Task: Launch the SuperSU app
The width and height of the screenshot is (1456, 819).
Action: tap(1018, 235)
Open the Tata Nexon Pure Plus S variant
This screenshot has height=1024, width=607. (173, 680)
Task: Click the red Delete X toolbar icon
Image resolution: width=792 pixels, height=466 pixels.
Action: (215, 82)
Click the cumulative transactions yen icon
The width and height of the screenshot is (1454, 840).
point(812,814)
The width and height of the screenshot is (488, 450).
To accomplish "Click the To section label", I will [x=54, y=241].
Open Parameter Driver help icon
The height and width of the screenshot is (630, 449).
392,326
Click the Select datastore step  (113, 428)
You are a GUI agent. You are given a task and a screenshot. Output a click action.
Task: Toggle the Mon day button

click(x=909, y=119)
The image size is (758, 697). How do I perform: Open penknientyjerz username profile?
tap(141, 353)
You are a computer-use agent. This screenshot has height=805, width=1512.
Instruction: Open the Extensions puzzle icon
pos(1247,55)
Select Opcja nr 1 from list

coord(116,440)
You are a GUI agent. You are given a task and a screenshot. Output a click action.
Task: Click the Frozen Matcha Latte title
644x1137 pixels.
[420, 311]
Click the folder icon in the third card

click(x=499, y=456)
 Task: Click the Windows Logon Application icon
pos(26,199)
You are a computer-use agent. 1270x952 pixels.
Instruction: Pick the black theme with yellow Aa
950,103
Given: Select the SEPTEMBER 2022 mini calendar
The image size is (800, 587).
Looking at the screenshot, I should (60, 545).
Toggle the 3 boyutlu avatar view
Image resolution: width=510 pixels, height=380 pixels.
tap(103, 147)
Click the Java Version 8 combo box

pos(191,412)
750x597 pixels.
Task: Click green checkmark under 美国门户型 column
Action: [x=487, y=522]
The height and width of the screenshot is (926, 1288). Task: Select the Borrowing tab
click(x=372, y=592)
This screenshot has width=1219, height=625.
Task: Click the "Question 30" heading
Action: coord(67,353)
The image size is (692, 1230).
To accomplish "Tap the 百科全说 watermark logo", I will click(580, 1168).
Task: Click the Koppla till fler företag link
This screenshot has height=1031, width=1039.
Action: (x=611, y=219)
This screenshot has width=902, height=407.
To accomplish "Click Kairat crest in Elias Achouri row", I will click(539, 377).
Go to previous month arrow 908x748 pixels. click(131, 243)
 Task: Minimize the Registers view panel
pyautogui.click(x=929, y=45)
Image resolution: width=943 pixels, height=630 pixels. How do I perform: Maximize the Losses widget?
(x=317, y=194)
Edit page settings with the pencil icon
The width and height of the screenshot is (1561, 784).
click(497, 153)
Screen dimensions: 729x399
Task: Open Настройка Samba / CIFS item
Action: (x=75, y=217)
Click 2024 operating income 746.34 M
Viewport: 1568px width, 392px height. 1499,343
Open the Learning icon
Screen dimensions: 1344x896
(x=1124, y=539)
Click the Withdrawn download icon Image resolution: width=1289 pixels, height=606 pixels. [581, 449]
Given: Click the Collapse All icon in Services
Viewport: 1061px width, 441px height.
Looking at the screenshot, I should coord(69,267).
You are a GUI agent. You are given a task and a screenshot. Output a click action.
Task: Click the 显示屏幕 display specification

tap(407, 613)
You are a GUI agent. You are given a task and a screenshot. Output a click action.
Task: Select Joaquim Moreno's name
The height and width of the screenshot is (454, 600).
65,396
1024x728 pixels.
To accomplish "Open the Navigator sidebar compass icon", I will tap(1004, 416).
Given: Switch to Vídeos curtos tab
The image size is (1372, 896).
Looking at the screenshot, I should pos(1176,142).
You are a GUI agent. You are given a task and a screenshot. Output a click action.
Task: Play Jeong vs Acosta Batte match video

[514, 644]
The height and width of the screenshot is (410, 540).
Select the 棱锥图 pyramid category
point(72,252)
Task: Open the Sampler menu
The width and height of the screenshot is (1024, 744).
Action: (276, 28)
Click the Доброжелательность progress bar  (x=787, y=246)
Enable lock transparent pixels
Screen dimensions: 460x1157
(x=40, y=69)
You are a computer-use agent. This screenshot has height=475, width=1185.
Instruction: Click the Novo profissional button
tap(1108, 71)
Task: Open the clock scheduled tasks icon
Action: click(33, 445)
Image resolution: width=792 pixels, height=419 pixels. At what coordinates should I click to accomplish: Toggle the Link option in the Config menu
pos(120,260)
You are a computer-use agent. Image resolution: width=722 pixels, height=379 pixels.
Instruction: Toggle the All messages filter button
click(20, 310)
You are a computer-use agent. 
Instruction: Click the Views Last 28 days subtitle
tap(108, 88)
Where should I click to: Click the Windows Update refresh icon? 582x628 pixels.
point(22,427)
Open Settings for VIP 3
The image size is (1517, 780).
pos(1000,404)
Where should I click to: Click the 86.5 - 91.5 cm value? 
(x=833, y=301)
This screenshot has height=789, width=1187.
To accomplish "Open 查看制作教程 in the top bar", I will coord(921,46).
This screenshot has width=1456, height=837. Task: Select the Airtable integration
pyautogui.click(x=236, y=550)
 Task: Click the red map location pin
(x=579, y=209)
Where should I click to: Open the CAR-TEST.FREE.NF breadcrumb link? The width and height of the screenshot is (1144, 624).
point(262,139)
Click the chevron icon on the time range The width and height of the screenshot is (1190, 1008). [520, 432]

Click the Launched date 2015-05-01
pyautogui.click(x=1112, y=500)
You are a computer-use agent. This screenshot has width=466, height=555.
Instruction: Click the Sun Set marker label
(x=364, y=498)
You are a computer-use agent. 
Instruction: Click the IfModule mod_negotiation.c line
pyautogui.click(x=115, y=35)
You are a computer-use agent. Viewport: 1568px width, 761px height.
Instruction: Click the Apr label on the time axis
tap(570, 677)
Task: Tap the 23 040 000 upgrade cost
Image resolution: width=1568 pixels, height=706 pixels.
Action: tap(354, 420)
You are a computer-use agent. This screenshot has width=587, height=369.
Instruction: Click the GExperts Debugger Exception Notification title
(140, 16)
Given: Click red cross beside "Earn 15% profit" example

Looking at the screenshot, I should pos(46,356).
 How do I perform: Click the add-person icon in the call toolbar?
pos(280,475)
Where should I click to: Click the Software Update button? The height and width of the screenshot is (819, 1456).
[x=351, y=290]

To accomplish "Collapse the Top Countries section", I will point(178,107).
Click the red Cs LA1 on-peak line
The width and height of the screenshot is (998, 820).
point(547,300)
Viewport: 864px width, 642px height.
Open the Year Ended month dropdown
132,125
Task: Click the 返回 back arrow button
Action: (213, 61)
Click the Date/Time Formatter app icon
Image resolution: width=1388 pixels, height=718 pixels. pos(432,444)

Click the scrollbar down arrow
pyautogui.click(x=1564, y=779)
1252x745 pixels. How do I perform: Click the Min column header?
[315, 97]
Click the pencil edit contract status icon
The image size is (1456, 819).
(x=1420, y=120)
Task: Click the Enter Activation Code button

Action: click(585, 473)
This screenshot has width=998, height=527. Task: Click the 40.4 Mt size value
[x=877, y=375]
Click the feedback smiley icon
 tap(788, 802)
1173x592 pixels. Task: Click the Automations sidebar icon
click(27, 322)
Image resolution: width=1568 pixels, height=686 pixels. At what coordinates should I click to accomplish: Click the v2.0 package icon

## [Aim]
Return the items verbatim, beginning with the line that contains "Given: Click red" and ending after the line that contains "(x=1420, y=120)".

## [Complete response]
Given: Click red cross beside "Earn 15% profit" example

Looking at the screenshot, I should pos(46,356).
 How do I perform: Click the add-person icon in the call toolbar?
pos(280,475)
Where should I click to: Click the Software Update button? The height and width of the screenshot is (819, 1456).
[x=351, y=290]

To accomplish "Collapse the Top Countries section", I will point(178,107).
Click the red Cs LA1 on-peak line
The width and height of the screenshot is (998, 820).
point(547,300)
Viewport: 864px width, 642px height.
Open the Year Ended month dropdown
132,125
Task: Click the 返回 back arrow button
Action: (213, 61)
Click the Date/Time Formatter app icon
Image resolution: width=1388 pixels, height=718 pixels. pos(432,444)

Click the scrollbar down arrow
pyautogui.click(x=1564, y=779)
1252x745 pixels. How do I perform: Click the Min column header?
[315, 97]
Click the pencil edit contract status icon
The image size is (1456, 819).
(x=1420, y=120)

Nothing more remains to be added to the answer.